Alexander's career, in India and in the East India Company's civil service, is of particular significance in the context of his native Ireland, since it was an unusual career for a contemporary or near-contemporary Irishman to pursue. It is also significant even in the wider context of the British in India. Dr P. J. Marshall has written: "[Among the great fortunes which were amassed in Bengal before the end of the 1760s] ... were [those] made by Francis Sykes, Thomas Rumbold and James Alexander, who had all taken a rich harvest out of the early revenue administration, Sykes as Resident at Murshidabad, Rumbold at Patna, and Alexander at both. ... Alexander, one of the relatively few Irishmen in the Bengal civil service, believed that he was worth about £150,000 when he left Bengal in 1772. He acquired nearly 9,000 acres (36 km^{2}) in Ulster, from which he hoped to derive an annual income of some £7,000, and became the 1st Lord Caledon. ...'.

==The Caledon Estate==
In 1776, Alexander purchased the Caledon estate in County Tyrone and County Armagh for £96,400 from Edmund Boyle, 7th Earl of Cork and Orrery, whose father had acquired it by marriage into the Hamilton family of Caledon in 1738. Alexander had already acquired property nearer his native Derry: the house and demesne of Boom Hall, outside the city, the Churchland estate of Moville, County Donegal, and a fee simple estate near Ballycastle, County Antrim. The Caledon estate was extended by piecemeal purchases of adjoining townlands and by the leasing of other adjoining townlands belonging to the Archbishop of Armagh.
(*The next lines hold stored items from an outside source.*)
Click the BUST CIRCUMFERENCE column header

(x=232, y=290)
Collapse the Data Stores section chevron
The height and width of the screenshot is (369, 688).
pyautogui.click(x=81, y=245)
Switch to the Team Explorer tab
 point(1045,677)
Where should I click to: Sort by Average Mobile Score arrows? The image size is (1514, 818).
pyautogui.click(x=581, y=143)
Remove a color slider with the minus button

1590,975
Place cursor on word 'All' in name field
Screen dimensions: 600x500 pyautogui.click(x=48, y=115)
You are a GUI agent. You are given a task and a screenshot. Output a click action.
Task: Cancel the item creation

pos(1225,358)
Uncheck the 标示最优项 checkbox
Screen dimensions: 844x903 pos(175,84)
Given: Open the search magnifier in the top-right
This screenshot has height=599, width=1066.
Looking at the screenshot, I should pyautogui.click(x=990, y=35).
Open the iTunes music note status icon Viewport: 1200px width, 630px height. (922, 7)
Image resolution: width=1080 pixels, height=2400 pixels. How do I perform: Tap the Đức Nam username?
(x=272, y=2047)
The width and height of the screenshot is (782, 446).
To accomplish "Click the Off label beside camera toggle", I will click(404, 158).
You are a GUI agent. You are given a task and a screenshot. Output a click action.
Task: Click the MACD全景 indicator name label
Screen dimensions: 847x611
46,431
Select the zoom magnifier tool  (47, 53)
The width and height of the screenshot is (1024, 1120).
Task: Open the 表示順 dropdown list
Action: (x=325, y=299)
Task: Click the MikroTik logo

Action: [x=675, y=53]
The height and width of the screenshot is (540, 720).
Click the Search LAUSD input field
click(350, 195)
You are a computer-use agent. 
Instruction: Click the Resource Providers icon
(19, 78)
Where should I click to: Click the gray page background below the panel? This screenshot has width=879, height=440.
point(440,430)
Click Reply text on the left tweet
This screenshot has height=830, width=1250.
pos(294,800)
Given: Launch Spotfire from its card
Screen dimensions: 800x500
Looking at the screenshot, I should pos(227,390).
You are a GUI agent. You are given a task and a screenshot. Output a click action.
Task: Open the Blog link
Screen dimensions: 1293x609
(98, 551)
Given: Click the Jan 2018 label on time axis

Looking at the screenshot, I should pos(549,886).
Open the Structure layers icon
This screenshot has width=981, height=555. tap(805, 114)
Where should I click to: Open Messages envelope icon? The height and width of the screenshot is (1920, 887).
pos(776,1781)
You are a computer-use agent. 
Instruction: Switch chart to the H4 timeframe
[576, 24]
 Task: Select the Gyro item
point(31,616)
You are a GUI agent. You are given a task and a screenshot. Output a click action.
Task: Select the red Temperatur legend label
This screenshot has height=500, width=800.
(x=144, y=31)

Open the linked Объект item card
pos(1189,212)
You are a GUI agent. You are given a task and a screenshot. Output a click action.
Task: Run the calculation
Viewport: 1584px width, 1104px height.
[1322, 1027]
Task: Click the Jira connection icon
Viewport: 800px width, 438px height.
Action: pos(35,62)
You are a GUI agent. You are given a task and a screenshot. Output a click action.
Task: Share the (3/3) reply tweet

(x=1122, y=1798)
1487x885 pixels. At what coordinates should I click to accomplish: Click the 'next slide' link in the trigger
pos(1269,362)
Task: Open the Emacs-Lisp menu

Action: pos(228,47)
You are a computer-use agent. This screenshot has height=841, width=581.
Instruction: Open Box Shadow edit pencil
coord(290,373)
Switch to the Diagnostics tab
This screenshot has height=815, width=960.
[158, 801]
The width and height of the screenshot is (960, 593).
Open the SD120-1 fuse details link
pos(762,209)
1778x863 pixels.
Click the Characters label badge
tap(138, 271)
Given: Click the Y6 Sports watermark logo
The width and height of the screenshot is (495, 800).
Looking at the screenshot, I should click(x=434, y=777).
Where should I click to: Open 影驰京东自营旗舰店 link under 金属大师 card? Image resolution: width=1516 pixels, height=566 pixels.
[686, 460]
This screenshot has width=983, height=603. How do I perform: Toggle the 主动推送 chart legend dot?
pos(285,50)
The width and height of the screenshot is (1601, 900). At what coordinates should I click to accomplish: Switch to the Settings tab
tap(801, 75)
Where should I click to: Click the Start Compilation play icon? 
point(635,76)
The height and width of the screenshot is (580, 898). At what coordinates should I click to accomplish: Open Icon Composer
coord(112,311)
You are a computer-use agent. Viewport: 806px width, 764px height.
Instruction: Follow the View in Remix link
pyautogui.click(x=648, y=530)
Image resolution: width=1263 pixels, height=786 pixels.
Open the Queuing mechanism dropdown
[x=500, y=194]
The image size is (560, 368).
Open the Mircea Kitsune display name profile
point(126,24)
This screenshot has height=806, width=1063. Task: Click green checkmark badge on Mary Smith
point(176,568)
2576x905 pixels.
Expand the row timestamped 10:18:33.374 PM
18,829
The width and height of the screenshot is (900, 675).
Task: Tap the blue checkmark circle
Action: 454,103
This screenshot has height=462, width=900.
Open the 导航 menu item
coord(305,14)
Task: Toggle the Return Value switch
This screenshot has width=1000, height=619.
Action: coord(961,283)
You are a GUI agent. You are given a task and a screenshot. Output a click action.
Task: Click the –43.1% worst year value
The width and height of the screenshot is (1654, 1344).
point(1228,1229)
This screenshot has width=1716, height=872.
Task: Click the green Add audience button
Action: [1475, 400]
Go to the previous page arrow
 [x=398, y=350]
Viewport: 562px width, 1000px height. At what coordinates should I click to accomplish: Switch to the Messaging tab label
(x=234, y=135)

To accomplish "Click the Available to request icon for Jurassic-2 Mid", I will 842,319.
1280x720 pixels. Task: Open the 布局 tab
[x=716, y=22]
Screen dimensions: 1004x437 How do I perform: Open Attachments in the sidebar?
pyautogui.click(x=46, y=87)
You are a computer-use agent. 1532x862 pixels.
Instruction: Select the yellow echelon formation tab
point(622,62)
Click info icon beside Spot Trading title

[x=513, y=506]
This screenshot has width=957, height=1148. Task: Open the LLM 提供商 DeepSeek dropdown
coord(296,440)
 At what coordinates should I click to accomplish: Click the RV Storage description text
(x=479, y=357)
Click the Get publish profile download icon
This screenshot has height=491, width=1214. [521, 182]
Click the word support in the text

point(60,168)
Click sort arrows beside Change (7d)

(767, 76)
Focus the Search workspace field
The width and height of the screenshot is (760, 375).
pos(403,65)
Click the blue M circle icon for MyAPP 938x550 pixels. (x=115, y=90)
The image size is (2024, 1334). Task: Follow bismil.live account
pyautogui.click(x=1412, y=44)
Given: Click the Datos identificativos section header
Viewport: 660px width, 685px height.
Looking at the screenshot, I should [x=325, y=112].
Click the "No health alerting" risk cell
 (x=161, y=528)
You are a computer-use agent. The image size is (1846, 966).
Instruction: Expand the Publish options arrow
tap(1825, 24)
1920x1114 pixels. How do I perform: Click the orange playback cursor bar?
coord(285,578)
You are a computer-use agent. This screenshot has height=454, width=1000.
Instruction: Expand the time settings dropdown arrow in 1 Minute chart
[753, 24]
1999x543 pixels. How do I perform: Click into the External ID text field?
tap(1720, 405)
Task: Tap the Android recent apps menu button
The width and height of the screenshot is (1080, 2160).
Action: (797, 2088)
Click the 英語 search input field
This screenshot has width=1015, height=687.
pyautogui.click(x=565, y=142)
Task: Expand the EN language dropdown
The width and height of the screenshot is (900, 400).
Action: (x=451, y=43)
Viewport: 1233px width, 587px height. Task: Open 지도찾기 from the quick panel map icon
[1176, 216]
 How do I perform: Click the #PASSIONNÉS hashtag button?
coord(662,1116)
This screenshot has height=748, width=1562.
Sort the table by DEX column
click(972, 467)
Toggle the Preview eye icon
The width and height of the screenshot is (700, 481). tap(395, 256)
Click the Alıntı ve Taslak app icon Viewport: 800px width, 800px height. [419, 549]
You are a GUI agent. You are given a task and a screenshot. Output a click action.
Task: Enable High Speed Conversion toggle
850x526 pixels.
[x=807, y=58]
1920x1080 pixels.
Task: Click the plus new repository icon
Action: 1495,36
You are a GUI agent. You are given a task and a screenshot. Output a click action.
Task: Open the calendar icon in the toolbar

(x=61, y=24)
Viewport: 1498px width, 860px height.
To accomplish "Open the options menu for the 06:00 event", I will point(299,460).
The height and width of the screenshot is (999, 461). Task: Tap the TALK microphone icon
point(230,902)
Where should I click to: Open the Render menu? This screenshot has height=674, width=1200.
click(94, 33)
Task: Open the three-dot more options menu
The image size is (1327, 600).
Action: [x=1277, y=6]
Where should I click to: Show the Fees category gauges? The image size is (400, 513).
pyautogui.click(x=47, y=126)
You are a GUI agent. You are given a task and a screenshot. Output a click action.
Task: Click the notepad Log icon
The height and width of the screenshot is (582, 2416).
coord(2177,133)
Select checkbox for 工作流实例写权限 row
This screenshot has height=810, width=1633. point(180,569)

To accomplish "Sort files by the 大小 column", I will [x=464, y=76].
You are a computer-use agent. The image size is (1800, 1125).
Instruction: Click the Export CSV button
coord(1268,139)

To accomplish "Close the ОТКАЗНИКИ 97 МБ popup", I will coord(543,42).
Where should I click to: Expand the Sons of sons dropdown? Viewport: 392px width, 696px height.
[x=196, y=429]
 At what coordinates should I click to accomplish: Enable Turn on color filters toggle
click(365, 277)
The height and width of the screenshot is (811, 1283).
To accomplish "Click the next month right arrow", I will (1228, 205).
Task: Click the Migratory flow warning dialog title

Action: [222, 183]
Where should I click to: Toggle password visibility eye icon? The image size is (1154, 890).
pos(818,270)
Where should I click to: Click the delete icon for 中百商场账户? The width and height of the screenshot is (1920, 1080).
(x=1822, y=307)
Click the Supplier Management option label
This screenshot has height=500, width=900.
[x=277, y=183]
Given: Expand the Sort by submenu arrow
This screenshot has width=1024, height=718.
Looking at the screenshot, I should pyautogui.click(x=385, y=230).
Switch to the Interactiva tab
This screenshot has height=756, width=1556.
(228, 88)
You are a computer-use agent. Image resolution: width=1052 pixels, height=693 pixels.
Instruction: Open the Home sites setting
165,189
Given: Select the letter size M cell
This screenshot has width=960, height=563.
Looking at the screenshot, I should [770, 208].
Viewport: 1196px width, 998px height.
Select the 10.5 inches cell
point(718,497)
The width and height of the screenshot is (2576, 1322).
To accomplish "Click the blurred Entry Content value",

==Family and political life==
Alexander married Anne Crawford, daughter of James Crawford of Crawfordsburn, County Down, on 28 November 1774, and had issue:

- Mabella Alexander (7 August 1775 – 4 March 1854), who married Andrew Thomas Blayney, 11th Baron Blayney, and had issue.
- Du Pré Alexander, 2nd Earl of Caledon (14 December 1777 – 8 April 1839)

After his return from India for the final time in 1772, and having purchased the Caledon estate, Alexander entered politics. He served as Member of Parliament for Londonderry City from 1775 to 1790 and was appointed High Sheriff of Tyrone in 1780 and High Sheriff of Armagh in 1781. Alexander was a staunch Tory in his politics and had spent the staggering sum of over £600,000 on acquiring estates in Ireland, including the parliamentary borough of Newtownards in County Down, and became a strenuous supporter of the Act of Union.

Alexander entered the Peerage of Ireland as Baron Caledon, of Caledon, in the County of Tyrone, on 6 June 1790 and was subsequently created Viscount Caledon on 23 November 1797 and finally Earl of Caledon on 29 December 1800, on the day that 18 Irish peerages were conferred on persons who already possessed a peerage of that kingdom.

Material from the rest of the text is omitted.